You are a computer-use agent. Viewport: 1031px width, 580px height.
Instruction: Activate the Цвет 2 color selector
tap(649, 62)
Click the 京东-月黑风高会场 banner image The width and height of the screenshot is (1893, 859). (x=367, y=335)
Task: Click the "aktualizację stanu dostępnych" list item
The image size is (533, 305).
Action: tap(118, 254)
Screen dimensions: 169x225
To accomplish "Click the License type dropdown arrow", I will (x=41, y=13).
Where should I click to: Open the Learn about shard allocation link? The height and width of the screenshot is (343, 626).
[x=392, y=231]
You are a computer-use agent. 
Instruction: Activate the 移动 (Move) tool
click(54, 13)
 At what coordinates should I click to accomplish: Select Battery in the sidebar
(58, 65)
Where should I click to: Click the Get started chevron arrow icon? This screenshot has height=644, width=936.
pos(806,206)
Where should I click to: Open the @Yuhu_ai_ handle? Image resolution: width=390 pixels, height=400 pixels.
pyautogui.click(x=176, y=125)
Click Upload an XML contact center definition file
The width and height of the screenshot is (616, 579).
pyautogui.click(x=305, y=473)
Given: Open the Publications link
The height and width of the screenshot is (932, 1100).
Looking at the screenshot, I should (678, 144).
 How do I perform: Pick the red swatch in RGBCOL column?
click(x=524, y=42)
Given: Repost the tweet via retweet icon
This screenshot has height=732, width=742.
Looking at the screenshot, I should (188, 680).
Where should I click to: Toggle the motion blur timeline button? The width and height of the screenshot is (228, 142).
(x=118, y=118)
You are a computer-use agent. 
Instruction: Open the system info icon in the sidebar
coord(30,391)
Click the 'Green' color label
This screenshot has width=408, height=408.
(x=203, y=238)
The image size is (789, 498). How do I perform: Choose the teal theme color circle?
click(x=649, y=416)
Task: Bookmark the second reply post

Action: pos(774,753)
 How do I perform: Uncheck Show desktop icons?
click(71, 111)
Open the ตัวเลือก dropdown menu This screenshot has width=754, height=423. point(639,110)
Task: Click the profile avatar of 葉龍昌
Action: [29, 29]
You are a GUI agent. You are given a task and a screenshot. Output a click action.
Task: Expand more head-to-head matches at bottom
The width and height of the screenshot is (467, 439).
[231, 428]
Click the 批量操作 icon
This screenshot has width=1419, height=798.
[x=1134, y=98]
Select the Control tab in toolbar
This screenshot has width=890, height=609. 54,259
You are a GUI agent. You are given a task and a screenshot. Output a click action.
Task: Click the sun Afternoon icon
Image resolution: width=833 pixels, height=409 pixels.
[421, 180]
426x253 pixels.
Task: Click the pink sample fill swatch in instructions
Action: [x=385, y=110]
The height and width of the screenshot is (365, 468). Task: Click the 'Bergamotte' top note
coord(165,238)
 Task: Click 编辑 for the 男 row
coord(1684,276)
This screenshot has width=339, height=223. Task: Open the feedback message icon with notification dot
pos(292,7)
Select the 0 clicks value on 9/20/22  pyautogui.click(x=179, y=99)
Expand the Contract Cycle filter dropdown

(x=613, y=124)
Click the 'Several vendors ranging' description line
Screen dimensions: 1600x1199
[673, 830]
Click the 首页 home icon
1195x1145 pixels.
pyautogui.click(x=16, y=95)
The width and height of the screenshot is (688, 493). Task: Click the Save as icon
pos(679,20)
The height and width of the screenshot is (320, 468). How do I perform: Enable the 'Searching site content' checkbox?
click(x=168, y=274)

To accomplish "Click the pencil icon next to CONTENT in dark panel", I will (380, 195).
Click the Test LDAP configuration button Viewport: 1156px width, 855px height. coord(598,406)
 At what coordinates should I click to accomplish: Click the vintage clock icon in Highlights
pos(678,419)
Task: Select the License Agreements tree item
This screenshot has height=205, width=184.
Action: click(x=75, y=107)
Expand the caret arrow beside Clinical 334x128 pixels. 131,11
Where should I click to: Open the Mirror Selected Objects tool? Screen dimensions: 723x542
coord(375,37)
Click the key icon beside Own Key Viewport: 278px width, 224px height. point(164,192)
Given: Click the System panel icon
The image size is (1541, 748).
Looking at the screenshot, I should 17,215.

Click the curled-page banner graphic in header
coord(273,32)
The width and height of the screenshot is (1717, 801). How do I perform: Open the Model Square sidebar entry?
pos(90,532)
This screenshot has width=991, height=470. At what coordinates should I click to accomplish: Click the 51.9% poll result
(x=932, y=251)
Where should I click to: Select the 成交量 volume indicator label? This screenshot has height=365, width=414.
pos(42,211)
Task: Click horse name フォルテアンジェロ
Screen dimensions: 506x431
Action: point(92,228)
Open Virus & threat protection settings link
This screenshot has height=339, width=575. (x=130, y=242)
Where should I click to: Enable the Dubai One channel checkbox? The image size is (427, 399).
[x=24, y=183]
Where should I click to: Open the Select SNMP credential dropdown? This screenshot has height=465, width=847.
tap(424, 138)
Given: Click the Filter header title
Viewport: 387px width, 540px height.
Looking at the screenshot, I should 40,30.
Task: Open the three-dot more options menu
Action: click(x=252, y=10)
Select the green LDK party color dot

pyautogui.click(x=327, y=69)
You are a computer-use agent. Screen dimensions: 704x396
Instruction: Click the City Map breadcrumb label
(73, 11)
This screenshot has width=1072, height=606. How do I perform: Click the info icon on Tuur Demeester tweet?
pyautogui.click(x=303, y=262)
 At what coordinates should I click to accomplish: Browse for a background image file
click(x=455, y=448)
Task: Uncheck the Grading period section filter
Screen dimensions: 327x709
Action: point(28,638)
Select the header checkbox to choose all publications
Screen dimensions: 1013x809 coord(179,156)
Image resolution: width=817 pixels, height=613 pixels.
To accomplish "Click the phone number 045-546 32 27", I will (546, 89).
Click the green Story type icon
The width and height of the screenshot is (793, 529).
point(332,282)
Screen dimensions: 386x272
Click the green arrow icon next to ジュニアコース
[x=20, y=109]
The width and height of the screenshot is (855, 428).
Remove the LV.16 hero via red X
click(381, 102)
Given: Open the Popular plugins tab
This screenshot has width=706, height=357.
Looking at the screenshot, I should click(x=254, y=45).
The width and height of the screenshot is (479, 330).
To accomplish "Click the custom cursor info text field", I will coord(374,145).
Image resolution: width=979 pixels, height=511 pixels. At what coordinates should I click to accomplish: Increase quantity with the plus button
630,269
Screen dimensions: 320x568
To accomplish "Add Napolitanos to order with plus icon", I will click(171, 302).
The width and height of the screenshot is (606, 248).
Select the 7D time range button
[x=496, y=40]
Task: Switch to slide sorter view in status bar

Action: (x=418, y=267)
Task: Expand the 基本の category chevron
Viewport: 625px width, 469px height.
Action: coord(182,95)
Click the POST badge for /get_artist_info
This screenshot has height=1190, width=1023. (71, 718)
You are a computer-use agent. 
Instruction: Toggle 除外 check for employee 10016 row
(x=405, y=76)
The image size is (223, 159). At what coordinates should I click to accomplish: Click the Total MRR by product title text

•••

● YOUR OBJECTIVE: Lines of the listing that contain the word "title" are to be counted; report only their number.

● ANSWER FOR THE TASK: 2